Personal information
- Full name: Hugo Miguel Gonçalves Costa
- Date of birth: 20 February 1990 (age 35)
- Place of birth: Póvoa de Varzim, Portugal
- Height: 1.80 m (5 ft 11 in)
- Position(s): Left back

Team information
- Current team: Cerveira
- Number: 55

Youth career
- 2000–2009: Varzim

Senior career*
- Years: Team / Apps / (Gls)
- 2009–2011: Varzim / 16 / (0)
- 2011–2013: Feirense / 0 / (0)
- 2011–2012: → Tondela (loan) / 7 / (0)
- 2013–2014: Freamunde / 6 / (0)
- 2013–2014: → Boavista (loan) / 7 / (1)
- 2014: Caála
- 2014–2016: Mafra / 7 / (0)
- 2016–2017: Lusitano Vildemoinhos / 40 / (1)
- 2017: Salgueiros / 14 / (0)
- 2018: Felgueiras 1932 / 0 / (0)
- 2018: Canelas 2010 / 9 / (1)
- 2018: Cinfães / 12 / (0)
- 2019: Vilaverdense / 14 / (0)
- 2019–: Cerveira / 29 / (0)

International career
- 2011: Portugal U21 / 3 / (0)

= Hugo Costa (footballer, born 1990) =

Portuguese footballer

Hugo Miguel Gonçalves Costa (born 20 February 1990) is a Portuguese professional footballer who plays for C.D. Cerveira as a left back.

==Career==
Born in Póvoa de Varzim, Costa came through the ranks of hometown club Varzim SC. He was an unused substitute for several Liga de Honra games in 2009–10, and played 16 games as they were relegated a year later.

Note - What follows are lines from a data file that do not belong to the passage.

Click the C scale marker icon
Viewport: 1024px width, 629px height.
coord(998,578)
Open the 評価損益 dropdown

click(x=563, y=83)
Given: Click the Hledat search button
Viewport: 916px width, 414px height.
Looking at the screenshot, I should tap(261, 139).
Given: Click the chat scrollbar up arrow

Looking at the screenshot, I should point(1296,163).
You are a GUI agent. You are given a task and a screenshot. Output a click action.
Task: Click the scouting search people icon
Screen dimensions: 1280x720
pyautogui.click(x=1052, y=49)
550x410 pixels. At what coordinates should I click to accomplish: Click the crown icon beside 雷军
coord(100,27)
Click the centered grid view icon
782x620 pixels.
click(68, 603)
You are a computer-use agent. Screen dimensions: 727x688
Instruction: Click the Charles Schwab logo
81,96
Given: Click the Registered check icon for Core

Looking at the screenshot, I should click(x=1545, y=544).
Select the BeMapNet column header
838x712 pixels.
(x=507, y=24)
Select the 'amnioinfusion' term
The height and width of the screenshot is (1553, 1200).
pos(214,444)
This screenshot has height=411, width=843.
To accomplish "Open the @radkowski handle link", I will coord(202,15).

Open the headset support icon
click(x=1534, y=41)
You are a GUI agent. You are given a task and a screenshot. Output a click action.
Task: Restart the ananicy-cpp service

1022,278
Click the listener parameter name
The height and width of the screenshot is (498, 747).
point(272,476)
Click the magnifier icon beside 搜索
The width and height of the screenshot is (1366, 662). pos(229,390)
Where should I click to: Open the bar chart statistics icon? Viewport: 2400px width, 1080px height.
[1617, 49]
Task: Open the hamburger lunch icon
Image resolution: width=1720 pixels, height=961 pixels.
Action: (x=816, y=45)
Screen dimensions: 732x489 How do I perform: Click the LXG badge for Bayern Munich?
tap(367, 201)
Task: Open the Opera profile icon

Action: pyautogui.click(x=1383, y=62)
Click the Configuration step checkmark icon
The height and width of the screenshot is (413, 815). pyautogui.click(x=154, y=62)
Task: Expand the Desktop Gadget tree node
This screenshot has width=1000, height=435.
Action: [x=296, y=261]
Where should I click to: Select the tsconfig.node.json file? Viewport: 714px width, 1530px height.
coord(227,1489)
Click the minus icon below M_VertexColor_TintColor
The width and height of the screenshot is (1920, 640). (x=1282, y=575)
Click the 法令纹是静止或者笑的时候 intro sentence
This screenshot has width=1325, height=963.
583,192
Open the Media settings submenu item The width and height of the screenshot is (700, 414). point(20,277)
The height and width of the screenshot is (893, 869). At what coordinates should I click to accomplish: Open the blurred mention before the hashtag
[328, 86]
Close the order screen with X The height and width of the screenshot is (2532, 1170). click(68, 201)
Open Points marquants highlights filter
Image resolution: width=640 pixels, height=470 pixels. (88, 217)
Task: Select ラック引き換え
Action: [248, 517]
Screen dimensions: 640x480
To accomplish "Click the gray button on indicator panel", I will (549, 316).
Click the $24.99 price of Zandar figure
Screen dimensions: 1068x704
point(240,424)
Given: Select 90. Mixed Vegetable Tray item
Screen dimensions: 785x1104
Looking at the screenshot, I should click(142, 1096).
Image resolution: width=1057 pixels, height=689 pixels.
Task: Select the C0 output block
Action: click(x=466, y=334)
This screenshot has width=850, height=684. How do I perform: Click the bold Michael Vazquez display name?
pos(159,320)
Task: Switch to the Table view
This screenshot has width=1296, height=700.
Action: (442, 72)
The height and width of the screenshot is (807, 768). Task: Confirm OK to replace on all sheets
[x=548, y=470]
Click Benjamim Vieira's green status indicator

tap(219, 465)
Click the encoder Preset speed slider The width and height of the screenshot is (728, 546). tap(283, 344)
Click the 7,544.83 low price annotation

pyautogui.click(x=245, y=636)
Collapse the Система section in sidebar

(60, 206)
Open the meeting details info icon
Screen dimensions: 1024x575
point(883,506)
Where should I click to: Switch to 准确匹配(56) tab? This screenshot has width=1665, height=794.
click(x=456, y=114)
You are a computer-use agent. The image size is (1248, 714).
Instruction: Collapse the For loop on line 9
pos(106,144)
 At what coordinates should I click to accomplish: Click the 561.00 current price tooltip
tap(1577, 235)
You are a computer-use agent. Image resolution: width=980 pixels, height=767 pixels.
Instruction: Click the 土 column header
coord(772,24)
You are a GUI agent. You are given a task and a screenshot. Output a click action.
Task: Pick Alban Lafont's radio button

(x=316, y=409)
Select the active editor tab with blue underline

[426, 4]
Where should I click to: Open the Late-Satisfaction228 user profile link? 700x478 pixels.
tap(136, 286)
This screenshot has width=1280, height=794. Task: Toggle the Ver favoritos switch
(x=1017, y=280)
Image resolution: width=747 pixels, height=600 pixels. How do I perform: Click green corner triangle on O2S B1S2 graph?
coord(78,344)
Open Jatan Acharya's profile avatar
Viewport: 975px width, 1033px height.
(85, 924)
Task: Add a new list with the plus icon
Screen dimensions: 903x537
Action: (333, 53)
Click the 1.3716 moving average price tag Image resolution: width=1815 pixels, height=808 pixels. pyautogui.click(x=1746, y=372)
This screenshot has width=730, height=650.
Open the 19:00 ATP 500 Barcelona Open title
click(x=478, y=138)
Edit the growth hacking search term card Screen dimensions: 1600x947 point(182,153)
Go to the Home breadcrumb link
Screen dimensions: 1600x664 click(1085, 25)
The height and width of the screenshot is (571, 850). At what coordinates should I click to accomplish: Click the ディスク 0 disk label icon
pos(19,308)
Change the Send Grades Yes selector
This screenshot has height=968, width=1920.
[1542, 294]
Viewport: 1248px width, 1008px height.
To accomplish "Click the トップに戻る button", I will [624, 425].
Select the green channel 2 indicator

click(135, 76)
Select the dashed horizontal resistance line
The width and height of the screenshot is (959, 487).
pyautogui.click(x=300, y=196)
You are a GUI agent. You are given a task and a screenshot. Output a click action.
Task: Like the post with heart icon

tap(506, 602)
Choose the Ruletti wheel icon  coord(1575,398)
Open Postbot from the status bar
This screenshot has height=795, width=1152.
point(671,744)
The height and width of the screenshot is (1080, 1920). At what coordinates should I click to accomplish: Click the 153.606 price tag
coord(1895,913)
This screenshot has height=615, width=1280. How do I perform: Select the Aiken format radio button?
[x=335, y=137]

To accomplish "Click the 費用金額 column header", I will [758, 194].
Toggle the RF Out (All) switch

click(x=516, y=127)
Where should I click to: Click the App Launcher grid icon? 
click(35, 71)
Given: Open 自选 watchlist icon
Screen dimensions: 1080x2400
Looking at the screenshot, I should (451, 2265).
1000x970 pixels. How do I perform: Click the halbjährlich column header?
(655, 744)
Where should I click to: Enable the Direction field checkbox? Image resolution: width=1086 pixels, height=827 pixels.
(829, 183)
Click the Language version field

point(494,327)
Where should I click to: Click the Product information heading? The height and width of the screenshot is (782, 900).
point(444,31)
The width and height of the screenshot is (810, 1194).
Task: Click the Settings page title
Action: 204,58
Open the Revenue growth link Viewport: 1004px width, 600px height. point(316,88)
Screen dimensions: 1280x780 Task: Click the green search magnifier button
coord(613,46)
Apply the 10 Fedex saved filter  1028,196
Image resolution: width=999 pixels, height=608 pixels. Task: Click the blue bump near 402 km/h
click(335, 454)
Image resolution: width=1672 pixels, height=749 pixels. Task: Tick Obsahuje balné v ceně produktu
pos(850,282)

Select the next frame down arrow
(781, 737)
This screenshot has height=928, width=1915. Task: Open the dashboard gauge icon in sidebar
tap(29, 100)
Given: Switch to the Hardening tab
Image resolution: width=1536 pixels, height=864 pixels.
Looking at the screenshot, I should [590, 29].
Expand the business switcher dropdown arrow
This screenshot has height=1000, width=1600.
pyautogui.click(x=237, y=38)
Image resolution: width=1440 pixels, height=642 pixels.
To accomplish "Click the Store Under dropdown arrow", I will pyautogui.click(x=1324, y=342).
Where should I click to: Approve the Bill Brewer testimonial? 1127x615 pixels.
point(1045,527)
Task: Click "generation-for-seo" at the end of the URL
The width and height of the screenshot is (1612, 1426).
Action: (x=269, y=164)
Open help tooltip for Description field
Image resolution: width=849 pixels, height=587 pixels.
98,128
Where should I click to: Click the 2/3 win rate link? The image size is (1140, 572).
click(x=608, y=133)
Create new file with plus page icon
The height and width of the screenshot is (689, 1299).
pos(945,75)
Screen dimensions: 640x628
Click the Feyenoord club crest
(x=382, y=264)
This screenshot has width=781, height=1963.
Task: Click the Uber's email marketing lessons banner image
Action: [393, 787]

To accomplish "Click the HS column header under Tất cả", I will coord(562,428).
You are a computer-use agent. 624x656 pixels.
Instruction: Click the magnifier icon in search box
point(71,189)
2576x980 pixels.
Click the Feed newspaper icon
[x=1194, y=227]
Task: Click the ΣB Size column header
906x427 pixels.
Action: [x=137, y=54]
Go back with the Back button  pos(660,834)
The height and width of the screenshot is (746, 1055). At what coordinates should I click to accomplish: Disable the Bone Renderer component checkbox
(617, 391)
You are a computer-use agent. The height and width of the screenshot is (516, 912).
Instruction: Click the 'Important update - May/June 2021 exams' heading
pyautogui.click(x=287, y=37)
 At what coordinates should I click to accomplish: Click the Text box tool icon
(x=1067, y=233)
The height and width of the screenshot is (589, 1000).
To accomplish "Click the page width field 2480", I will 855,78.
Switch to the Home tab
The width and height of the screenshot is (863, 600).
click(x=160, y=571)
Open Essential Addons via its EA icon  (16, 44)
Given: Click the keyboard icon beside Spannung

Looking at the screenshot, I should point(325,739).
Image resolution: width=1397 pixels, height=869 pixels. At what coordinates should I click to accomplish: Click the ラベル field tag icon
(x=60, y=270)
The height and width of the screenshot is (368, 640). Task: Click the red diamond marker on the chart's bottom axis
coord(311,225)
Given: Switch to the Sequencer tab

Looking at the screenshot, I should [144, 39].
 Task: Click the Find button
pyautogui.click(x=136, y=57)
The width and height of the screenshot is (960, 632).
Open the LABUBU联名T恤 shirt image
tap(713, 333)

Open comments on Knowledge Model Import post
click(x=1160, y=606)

Costa then signed for Primeira Liga club C.D. Feirense in 2011, who immediately loaned him to C.D. Tondela in the third tier. He made his only appearances for the parent club in 2012–13, two games in the Taça da Liga.

In January 2013, Costa signed for S.C. Freamunde of the second division, before then joining Boavista F.C. in the third. On 24 August, he scored on his debut to open a 3–1 win at U.D. Sousense.

Halfway through the 2014–15 season, Costa joined C.D. Mafra, and helped the club win the third division title. Having only played a game in each cup the following season, he joined Lusitano FCV in February 2016. He remained in that tier for the following years, with quick spells at S.C. Salgueiros, F.C. Felgueiras 1932, C.F. Canelas 2010, C.D. Cinfães, Vilaverdense F.C. and C.D. Cerveira.